→ **Problem statement**: A complete answer lists every line of the entries below where the string "agent" appears.
-------
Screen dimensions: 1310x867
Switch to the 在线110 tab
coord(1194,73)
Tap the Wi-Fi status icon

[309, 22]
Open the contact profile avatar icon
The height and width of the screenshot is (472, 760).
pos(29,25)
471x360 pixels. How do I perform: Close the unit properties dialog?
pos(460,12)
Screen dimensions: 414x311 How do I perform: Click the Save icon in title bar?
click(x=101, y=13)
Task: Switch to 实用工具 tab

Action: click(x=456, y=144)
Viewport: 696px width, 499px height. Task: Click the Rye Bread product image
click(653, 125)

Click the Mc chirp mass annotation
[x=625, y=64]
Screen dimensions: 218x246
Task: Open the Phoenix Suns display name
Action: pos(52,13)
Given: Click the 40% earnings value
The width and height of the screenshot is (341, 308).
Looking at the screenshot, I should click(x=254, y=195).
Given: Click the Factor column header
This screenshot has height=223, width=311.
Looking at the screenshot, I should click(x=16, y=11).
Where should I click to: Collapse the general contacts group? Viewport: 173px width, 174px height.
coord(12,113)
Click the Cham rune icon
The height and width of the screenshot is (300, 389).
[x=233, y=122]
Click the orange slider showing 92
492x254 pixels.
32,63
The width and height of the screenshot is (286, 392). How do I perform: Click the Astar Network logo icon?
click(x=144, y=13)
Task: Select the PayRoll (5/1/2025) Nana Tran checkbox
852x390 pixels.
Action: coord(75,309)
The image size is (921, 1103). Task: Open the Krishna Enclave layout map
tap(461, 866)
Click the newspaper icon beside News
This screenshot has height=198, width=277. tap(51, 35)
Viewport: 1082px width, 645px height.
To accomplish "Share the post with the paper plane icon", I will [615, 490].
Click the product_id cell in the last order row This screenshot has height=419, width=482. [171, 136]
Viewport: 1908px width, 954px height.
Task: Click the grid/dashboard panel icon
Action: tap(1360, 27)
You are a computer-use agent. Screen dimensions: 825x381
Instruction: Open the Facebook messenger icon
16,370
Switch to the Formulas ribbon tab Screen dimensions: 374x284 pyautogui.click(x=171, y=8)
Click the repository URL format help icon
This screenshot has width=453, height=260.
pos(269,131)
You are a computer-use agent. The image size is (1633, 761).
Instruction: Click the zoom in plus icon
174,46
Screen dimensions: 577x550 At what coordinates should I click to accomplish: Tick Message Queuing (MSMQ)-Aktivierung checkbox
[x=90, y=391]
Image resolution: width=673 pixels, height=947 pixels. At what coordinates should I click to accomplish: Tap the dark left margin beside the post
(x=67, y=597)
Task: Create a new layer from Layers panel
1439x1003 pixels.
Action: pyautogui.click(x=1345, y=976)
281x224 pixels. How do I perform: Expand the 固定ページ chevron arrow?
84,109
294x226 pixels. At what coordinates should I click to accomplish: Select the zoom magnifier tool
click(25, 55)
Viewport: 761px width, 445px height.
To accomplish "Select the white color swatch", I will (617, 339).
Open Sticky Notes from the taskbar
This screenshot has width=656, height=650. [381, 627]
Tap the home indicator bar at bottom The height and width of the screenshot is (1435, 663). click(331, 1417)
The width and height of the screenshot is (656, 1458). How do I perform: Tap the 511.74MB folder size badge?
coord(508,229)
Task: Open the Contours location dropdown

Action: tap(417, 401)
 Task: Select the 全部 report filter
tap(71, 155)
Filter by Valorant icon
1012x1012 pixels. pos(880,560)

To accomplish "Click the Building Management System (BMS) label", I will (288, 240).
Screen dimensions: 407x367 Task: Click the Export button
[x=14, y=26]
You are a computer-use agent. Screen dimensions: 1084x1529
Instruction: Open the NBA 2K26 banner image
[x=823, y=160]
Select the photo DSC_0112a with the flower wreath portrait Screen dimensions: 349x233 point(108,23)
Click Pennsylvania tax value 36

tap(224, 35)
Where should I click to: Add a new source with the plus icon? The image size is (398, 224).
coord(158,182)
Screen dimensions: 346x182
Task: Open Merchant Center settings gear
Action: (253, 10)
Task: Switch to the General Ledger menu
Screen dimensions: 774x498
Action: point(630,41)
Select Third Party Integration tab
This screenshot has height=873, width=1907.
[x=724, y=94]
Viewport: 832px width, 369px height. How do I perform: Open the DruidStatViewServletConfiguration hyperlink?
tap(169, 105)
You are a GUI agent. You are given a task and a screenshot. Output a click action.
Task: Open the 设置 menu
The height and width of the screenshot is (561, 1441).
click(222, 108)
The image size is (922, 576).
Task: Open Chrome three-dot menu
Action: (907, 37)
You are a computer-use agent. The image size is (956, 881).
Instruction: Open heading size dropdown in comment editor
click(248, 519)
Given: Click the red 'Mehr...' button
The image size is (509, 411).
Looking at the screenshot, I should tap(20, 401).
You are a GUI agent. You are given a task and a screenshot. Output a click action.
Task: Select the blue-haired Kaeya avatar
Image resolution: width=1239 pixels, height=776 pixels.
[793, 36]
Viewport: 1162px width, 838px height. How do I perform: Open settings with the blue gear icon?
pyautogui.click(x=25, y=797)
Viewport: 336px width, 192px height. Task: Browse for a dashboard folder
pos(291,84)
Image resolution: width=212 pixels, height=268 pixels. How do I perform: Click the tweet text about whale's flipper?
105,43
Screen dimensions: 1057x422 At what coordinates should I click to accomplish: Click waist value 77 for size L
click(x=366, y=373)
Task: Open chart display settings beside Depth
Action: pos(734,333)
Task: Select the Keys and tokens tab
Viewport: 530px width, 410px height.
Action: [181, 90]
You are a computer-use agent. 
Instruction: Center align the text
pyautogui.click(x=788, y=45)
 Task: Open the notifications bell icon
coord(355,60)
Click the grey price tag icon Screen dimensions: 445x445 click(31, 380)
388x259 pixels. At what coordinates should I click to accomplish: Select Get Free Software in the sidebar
-------
→ **The completed task**:
You are a computer-use agent. Screen dimensions: 825x381
You are a computer-use agent. The image size is (1633, 761).
You are a computer-use agent. Screen dimensions: 1084x1529
You are a GUI agent. You are given a task and a screenshot. Output a click action.
You are a computer-use agent. The image size is (956, 881).
You are a GUI agent. You are given a task and a screenshot. Output a click action.
You are a computer-use agent. 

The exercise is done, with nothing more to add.